Angela Ro Ro  (1949-2025) construiu obra tão magistral quanto passional, condensada, em sua maioria, na trinca de álbuns lançados entre 1979 e 1981. Em Angela Ro Ro (1979), Só nos Resta Viver (1980) e Escândalo (1981) está uma seleção de canções de alto nível, entre elas Amor, meu Grande Amor , Gota de Sangue e Came e Case .

Era neste repertório, em essência, que a cantora punha fé para sustentar boa parte de seus shows, fosse acompanhada de uma banda – geralmente de três ou quatro músicos – fosse acompanhada do piano do sempre fiel companheiro de cena Ricardo MacCord. O fato é que quando montava um repertório para uma apresentação, Ro Ro sabia bem como machucar e acolher os corações magoados de sua base de fãs.

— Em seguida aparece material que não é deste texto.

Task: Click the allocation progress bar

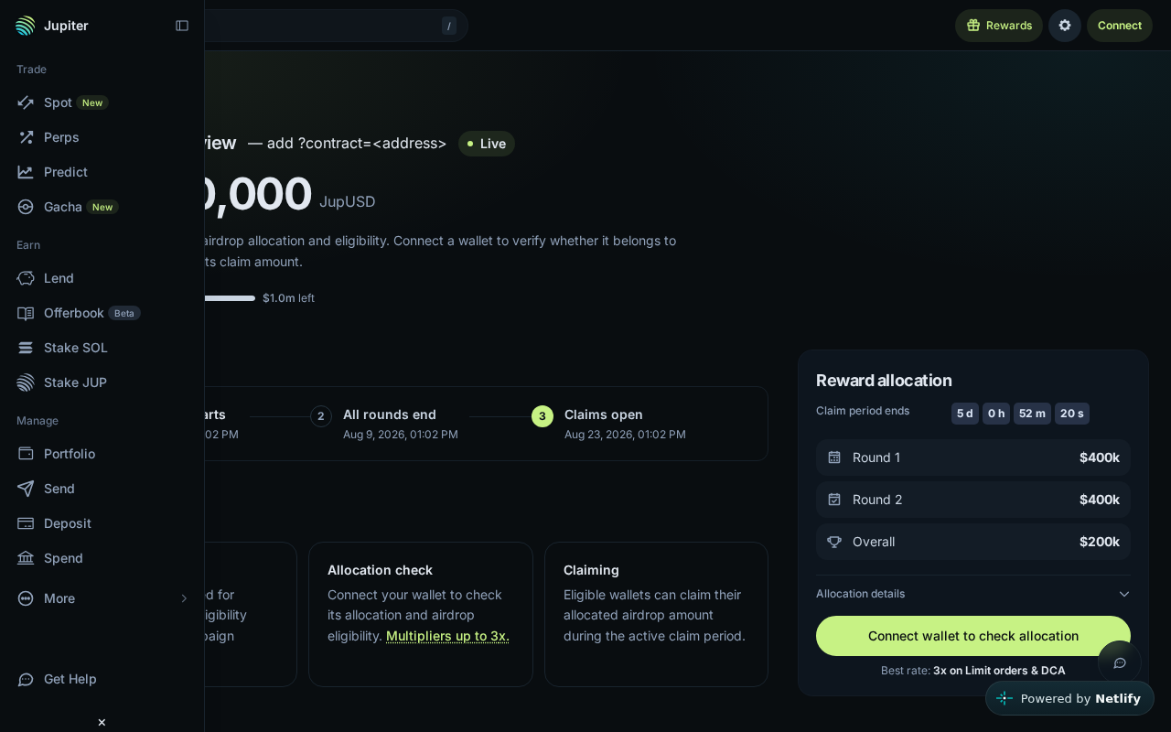Action: [230, 298]
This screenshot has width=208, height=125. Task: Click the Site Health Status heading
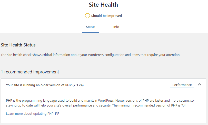point(18,45)
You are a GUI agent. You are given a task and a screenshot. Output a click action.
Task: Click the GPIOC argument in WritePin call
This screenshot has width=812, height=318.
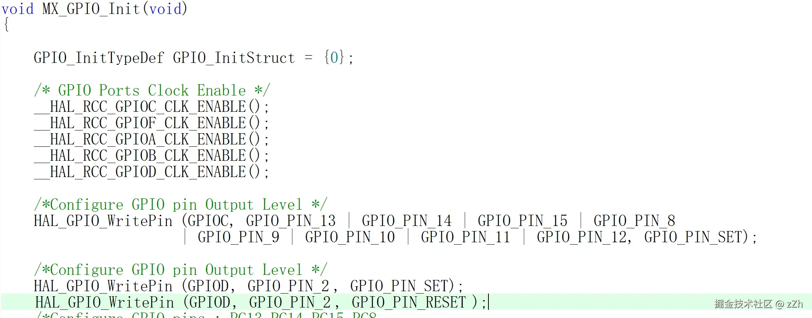pos(208,221)
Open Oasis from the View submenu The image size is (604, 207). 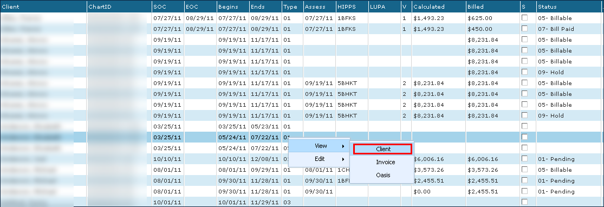coord(383,175)
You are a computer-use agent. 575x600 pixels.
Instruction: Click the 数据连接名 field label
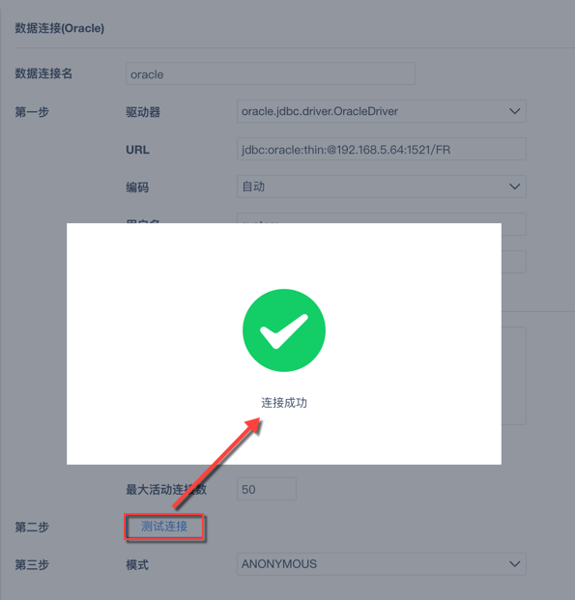[x=43, y=73]
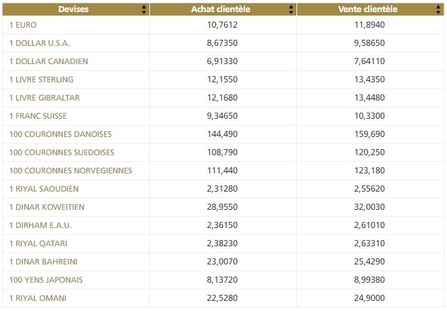The width and height of the screenshot is (447, 311).
Task: Click the sort arrows in Vente clientèle column
Action: [x=439, y=9]
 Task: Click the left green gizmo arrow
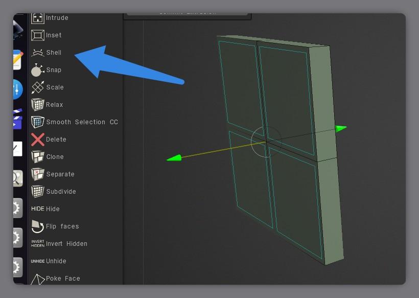pos(174,158)
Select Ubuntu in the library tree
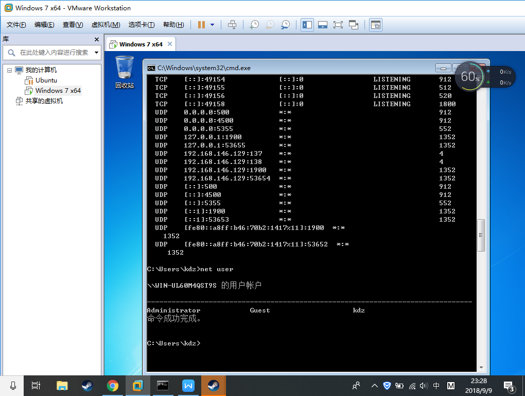Screen dimensions: 525x396 click(x=46, y=80)
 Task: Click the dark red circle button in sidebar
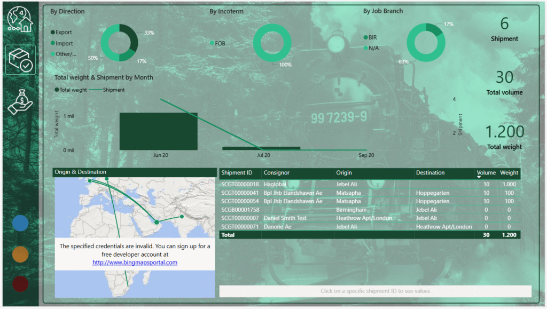[x=20, y=284]
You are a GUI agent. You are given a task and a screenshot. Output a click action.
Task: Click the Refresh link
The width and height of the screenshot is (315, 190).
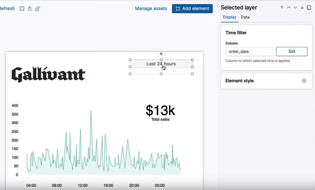pos(7,9)
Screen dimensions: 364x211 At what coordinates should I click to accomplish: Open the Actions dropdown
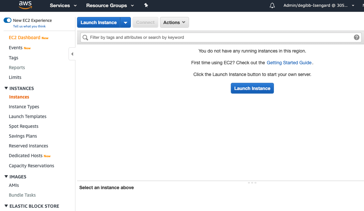tap(174, 22)
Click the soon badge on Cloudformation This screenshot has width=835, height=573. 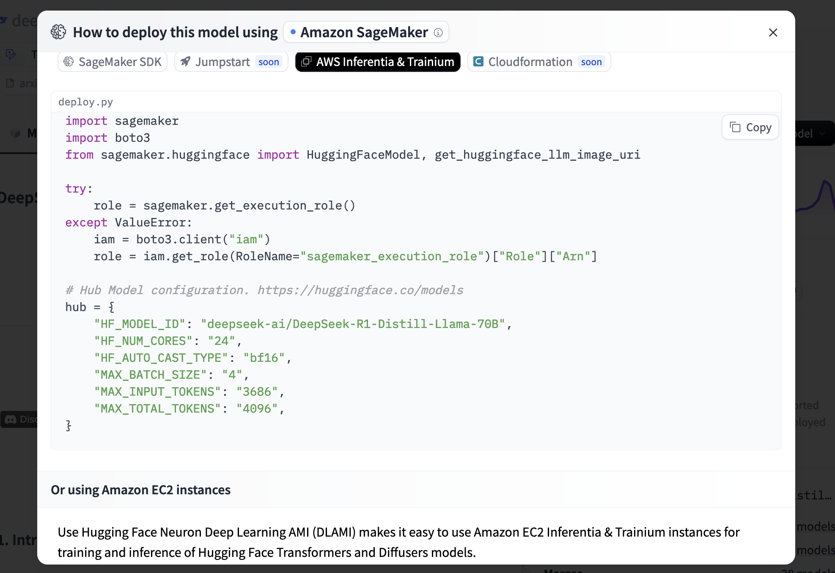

Por isso mesmo, a cantora sempre fez de cada uma de suas apresentações uma espécie de terapia em grupo, na qual servia de terapeuta, mas também assumia por vezes o papel de paciente.

Verborrágica, Ro Ro nunca guardou farpas a serem disparadas, fosse para o público, fosse para desafetos, equipe técnica, colegas, políticos, ou mesmo ex-namoradas. Abertamente homossexual, a cantora protagonizou na década de 1980 uma cena que entrou para o imaginário da música popular ao interromper um show da ex-namorada Zizi Possi. 

Bêbada, Ro Ro desfilou rosário de ofensas contra a ex em episódio que se desenrolaria em caso de polícia e agressão da força policial contra a cantora. Toda a situação foi retratada em Escândalo , feita por Caetano Veloso para a amiga.

Não era raro que também em shows a cantora deixasse clara sua intenção – não sem um ar de fina ironia – de realizar um show em conjunto com a ex-namorada, uma cantando o repertório da outra. Este tipo de humor sardônico e mordaz era o carro-chefe da artista e o preferido do público, mesmo quando ele se virava contra a plateia.

Em mais de um show, a cantora já discutiu com público que considerou desatento e já foi acusada de agredir a plateia, pisando na mão de rapazes que estavam na boca do palco. A cantora se desculpou e tudo foi superado, mesmo porque suas histórias hilárias sempre foram mais profícuas do que qualquer eventual destempero.

No show Pilotando o Piano, em que se acompanhava de seu próprio piano, a cantora desossava alguns de seus clássicos e revelava segredos, como a musa inspiradora da clássica “Balada da Arrasada”, ou a boa intenção de compor sobre o feminicídio em Mônica , canção de 1981 sobre o caso da jovem estudante Mônica Granuzzo Lopes Pereir, morta aos 14 anos de idade pelo lutador de jiu-jitsu Ricardo Peixoto, de 21 anos, após uma tentativa de estupro.

A canção não foi tão bem recebida à época, o que causou protestos da própria Ro Ro, sempre sagaz em seus comentários. Mesmo amigos mais próximos, como Cazuza (1958-1990) e Marina Lima não escapavam de suas tiradas. Ao se negar a gravar Malandragem , a cantora tirou sarro da letra dizendo que o próprio Cazuza era a “garotinha esperando o ônibus da escola”.

Já no caso de Marina Lima, a cantora dizia ter tido vontade de sacanear a amiga durante a gravação do especial Mulher 80, da Rede Globo. Lima foi escalada para cantar Não há Cabeça , canção de Ro Ro que saíra simultaneamente no disco das duas artistas, enquanto a autora foi chamada para tocar piano.

Insatisfeita com o papel de coadjuvante, já disse ter querido baixar o tom do piano até que fosse impossível de Marina cantar. Não levou a cabo, mas se lembrava da história com um sorriso travesso no rosto. O mesmo quase aconteceu com Angela Maria (1929-2018), que, ao convidar Ro Ro para seu especial na Rede Globo, não queria que a compositora a acompanhasse no piano.

Maria escolheu cantar Me Acalmo Danando , tema também do primeiro álbum de Ro Ro. Ao saber que não poderia tocar piano, a cantora teria vetado sua canção no especial, voltando atrás no último minuto, o que impediu que a veterana decorasse a letra e, no fim, precisou contar com o acompanhamento da novata.

Mesmo que por vezes perdesse a medida em shows cujo ritmo era prejudicado por uma falação em excesso, a música e as histórias de Angela Ro Ro sempre fizeram de suas apresentações um divã certeiro para curar as dores de seu público e as suas próprias, mesmo aquelas que ela mesma tenha causado.